## Data records
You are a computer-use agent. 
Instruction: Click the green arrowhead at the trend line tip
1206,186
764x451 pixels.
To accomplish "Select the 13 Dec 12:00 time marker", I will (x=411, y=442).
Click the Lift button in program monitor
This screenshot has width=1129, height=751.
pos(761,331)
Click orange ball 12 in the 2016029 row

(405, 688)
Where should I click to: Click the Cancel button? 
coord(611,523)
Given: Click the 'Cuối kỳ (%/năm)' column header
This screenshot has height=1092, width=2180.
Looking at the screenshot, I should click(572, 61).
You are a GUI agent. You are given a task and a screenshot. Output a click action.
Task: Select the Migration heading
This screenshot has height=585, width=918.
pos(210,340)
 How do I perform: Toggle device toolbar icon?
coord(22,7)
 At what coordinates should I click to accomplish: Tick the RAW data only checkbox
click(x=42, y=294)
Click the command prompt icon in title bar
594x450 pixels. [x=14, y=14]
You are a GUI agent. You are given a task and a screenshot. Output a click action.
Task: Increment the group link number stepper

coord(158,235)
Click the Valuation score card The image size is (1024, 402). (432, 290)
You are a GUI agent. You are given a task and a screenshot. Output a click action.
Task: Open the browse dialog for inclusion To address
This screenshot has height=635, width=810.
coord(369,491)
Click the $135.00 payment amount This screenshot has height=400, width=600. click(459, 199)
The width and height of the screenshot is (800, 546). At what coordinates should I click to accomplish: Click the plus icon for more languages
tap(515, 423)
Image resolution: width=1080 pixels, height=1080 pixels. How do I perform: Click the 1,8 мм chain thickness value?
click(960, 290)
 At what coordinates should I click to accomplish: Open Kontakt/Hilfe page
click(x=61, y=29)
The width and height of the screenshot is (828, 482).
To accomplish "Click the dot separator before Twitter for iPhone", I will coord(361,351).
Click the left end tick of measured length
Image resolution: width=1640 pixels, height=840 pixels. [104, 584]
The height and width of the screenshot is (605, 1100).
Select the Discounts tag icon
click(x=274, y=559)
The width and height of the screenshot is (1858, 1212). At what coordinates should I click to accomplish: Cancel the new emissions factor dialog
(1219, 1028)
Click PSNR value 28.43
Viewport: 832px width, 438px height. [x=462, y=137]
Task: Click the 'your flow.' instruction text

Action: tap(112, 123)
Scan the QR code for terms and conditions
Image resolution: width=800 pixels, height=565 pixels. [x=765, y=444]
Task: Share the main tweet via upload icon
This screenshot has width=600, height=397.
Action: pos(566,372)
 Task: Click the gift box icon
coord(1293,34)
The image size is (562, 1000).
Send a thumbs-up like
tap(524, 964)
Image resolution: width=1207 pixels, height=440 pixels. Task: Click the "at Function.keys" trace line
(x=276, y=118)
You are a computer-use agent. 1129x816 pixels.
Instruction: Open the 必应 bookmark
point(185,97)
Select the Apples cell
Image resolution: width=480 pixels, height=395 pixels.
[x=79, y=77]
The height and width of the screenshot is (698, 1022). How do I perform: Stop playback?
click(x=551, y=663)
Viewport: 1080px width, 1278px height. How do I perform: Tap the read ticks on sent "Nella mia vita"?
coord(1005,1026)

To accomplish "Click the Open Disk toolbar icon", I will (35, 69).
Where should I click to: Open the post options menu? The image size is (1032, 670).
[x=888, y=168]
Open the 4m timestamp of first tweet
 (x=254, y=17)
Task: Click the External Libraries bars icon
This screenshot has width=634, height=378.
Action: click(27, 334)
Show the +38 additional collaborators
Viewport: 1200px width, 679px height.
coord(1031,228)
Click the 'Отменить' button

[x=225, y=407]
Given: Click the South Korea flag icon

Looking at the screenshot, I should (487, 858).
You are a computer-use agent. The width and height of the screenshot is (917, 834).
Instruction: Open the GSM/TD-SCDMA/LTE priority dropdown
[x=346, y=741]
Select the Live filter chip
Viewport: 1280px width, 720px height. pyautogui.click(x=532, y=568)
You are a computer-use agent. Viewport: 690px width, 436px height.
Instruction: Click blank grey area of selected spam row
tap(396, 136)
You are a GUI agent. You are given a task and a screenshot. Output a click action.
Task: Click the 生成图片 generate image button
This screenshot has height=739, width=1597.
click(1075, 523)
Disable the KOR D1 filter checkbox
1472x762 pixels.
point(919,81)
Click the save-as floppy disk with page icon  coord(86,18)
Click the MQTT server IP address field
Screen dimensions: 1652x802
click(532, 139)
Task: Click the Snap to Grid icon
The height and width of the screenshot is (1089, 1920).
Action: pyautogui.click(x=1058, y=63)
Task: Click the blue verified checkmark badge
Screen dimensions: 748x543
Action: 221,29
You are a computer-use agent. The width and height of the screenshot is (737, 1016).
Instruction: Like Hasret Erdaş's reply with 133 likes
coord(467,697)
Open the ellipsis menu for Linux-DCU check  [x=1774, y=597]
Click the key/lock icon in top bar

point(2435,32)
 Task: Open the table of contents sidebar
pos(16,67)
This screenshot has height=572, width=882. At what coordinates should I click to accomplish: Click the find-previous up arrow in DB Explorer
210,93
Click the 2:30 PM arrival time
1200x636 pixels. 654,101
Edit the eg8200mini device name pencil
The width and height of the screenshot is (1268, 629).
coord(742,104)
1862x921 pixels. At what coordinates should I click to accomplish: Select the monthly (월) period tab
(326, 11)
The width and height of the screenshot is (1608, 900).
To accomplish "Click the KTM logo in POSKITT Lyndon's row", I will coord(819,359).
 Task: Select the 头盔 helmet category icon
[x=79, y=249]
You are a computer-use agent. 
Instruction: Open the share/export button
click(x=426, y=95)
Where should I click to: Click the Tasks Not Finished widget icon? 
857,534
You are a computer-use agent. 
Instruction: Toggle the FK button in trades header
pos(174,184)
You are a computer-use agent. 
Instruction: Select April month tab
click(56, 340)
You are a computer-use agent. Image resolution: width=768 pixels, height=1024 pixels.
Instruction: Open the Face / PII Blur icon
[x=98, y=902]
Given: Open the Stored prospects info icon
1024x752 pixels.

## About this task
Filter the lines above, keeping and copying those that contain "will".

## Result of the task
To accomplish "Select the 13 Dec 12:00 time marker", I will (x=411, y=442).
To accomplish "Click the dot separator before Twitter for iPhone", I will coord(361,351).
To accomplish "Click the Open Disk toolbar icon", I will (35, 69).
To accomplish "Click the KTM logo in POSKITT Lyndon's row", I will coord(819,359).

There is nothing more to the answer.